### TESTO DA ANALIZZARE ###

Eccoci qui cari soci dell’Associazione Genitori e cari internetnauti con l’intervista di marzo della nostra associazione! Stavolta parleremo di un tema caldo, purtroppo al centro della cronaca degli ultimi giorni in varie parti d’Italia: il bullismo.

Con noi oggi ci sarà una giovane psicologa della nostra città, che pazientemente si è prestata a rispondere alle domande da noi raccolte tra le mamme del territorio.

 

Presentati in poche parole

Sono Chiara Sbardella, ho 29 anni, sono una psicologa, specializzanda in psicanalisi. Lavoro da sempre con i bambini ed i ragazzi come aiuto compiti: è una cosa che ho sempre fatto e che mi piace portare avanti tuttora. Principalmente, però, sono responsabile di una struttura sanitaria privata di Palestrina.

Che cosa s’intende per bullismo e per cyberbullismo?

### DATI FORNITI ###

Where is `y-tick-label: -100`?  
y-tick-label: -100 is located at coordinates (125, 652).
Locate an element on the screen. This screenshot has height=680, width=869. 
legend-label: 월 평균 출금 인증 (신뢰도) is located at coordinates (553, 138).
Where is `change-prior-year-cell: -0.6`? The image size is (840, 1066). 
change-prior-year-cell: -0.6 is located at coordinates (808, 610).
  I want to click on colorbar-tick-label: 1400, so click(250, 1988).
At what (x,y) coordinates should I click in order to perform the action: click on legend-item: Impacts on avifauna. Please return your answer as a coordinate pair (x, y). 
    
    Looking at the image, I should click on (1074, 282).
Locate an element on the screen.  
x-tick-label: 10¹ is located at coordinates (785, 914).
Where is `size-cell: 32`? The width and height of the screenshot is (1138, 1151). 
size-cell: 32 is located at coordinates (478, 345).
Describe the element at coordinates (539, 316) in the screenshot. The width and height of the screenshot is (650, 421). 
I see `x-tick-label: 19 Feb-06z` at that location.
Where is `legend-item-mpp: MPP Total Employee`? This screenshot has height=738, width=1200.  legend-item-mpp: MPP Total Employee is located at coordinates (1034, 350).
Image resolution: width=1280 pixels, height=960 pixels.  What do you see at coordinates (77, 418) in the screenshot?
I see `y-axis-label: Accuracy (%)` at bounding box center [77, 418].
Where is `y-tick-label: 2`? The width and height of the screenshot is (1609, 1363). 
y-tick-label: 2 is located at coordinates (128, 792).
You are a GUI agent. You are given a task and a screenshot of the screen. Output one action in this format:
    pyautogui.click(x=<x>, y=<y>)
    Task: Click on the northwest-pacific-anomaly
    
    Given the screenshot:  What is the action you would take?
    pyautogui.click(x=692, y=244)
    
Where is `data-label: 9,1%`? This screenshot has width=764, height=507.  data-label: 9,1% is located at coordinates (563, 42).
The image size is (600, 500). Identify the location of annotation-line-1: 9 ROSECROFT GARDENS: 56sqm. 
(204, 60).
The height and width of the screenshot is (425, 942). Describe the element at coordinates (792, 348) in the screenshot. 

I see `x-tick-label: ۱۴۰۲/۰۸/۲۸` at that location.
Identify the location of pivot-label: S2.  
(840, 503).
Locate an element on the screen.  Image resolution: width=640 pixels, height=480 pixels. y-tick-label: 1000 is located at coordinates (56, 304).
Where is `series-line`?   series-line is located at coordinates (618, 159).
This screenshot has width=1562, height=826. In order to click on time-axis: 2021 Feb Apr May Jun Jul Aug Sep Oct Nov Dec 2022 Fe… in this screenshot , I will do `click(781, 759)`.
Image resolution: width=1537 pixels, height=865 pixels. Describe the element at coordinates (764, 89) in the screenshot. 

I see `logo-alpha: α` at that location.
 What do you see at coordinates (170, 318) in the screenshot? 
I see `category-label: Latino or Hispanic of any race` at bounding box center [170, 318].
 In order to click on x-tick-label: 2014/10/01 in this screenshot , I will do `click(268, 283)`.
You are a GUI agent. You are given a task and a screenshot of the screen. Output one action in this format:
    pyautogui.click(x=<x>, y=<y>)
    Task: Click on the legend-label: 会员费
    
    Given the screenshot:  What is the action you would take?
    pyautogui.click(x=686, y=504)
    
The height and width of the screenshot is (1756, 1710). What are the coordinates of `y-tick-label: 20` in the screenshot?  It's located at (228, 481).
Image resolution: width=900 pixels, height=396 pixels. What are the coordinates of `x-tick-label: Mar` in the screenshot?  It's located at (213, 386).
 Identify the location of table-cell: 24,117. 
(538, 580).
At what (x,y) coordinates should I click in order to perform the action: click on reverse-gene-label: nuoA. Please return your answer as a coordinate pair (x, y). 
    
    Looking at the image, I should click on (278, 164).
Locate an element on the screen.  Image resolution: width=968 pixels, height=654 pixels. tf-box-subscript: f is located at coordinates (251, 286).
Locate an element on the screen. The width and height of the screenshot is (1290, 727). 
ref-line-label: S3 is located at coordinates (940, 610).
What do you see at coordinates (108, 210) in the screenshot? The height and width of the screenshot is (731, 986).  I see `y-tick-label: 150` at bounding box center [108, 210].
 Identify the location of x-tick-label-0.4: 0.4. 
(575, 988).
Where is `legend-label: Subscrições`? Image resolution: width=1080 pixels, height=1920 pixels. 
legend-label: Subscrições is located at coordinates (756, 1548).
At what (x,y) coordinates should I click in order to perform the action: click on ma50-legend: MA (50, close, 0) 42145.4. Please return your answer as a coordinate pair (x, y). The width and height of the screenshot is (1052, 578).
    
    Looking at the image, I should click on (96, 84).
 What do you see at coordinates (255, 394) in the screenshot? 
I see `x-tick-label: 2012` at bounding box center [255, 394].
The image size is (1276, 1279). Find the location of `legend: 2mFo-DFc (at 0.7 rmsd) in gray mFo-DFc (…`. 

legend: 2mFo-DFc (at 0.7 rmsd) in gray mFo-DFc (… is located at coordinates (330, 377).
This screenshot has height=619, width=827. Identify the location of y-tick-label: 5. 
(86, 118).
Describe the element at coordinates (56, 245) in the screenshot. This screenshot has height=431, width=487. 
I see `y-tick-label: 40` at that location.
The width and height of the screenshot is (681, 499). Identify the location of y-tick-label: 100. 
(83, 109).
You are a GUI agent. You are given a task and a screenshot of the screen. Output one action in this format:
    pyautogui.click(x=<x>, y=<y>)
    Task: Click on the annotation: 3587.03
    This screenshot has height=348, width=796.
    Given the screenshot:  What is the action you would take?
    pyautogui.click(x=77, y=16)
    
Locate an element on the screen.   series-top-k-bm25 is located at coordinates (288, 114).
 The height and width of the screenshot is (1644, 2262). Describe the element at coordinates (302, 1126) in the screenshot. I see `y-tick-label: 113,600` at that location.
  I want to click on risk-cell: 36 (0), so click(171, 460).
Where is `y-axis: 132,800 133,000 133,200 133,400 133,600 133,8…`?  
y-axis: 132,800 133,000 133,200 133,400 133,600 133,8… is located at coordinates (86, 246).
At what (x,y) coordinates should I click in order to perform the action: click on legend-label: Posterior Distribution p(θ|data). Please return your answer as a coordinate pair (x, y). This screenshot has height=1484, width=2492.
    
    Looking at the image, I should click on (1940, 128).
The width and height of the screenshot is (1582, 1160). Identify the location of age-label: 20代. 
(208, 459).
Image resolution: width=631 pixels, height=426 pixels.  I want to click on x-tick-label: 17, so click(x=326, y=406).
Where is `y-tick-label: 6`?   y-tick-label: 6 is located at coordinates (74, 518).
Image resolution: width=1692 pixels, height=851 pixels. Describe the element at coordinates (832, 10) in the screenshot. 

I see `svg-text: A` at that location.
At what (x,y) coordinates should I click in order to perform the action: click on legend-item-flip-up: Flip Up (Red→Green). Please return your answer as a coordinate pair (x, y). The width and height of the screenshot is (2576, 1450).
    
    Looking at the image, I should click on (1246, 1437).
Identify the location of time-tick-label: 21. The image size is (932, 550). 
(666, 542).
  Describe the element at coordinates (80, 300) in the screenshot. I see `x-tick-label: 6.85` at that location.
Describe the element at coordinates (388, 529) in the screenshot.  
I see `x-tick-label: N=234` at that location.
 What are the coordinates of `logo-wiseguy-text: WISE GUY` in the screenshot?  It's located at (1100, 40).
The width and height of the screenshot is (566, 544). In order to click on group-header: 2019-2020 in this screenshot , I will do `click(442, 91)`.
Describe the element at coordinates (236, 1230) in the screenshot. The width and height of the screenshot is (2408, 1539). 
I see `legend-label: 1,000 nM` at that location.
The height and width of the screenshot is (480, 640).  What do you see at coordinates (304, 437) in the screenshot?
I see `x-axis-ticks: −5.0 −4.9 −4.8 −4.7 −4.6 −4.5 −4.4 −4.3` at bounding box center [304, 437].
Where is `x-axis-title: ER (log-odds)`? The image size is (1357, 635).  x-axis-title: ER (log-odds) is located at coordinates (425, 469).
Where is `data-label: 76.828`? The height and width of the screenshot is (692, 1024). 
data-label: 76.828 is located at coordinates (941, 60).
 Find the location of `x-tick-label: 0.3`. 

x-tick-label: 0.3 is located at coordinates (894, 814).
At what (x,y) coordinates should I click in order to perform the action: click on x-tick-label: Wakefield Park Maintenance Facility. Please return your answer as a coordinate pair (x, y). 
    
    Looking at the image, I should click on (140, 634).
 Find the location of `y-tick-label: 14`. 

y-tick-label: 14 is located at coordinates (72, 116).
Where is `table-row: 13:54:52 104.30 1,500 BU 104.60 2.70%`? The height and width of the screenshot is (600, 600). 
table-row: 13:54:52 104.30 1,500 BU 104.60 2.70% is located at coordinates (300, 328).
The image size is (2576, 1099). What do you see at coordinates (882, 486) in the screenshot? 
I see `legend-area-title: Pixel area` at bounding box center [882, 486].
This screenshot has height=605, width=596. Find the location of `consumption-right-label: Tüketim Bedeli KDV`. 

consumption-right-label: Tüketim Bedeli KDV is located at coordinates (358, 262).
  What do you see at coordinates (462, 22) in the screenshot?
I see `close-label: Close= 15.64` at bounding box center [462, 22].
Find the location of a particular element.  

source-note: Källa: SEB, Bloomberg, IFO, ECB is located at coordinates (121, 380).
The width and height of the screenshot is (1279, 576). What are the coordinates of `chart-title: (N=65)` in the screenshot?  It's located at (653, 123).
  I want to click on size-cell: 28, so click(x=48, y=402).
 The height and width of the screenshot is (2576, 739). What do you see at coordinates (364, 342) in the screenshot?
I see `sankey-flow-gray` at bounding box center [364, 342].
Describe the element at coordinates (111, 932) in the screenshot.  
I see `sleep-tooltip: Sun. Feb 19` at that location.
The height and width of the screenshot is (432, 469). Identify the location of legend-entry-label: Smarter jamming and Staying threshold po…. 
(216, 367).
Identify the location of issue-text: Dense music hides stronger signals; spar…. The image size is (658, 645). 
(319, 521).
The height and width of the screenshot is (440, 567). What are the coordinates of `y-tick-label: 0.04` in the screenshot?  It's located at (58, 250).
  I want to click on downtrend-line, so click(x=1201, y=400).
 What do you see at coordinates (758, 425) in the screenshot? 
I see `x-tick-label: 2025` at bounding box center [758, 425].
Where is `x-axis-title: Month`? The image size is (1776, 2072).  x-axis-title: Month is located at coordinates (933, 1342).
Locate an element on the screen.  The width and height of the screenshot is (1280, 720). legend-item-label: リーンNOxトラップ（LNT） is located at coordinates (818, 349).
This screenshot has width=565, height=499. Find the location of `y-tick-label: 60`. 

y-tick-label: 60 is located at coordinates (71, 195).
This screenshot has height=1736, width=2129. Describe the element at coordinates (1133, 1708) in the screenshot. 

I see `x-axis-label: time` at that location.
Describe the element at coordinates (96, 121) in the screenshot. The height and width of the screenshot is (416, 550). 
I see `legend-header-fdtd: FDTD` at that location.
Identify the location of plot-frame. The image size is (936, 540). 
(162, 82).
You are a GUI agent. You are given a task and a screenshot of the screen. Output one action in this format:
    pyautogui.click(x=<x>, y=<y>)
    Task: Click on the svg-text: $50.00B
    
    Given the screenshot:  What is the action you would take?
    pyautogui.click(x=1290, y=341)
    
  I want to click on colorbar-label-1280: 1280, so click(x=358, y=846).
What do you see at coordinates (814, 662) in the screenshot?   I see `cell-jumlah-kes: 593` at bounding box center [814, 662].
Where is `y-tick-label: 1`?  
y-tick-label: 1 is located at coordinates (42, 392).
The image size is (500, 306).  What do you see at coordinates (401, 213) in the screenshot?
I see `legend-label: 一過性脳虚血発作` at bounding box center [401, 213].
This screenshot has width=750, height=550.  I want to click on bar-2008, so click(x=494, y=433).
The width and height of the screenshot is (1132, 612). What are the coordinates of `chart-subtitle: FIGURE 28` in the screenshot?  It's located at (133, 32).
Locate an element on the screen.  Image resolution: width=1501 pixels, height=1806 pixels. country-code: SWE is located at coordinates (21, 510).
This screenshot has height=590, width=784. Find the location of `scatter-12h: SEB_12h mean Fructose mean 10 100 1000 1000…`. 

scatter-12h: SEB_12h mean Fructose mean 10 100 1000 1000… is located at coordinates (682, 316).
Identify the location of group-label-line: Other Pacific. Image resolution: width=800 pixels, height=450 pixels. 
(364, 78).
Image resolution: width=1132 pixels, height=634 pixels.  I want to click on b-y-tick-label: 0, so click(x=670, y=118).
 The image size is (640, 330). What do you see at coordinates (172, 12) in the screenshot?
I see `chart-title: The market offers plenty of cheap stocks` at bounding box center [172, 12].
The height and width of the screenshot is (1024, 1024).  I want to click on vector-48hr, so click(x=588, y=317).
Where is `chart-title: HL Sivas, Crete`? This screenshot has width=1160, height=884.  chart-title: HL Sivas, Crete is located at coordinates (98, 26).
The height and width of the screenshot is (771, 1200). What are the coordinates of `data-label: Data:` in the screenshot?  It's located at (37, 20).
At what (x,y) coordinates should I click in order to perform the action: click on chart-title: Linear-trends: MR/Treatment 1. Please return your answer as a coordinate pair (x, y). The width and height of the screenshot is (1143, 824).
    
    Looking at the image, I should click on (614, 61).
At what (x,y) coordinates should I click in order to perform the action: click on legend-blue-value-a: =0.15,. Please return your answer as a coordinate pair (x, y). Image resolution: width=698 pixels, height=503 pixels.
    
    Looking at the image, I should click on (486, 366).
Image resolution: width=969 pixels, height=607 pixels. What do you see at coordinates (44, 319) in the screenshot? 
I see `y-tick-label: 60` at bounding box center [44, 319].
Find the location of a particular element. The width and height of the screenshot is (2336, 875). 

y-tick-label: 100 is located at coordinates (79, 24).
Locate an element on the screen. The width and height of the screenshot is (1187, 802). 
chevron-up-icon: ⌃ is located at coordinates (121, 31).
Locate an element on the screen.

###

LE TUE ISTRUZIONI:
Rispondi a queste domande sull'intervista sul bullismo:
1. Di quale mese è l'intervista dell'associazione?
2. Quanti anni ha la psicologa intervistata?
3. In quale città si trova la struttura sanitaria privata di cui è responsabile?

SOLUZIONE SVOLTA:
1. Marzo.
2. 29 anni.
3. Palestrina.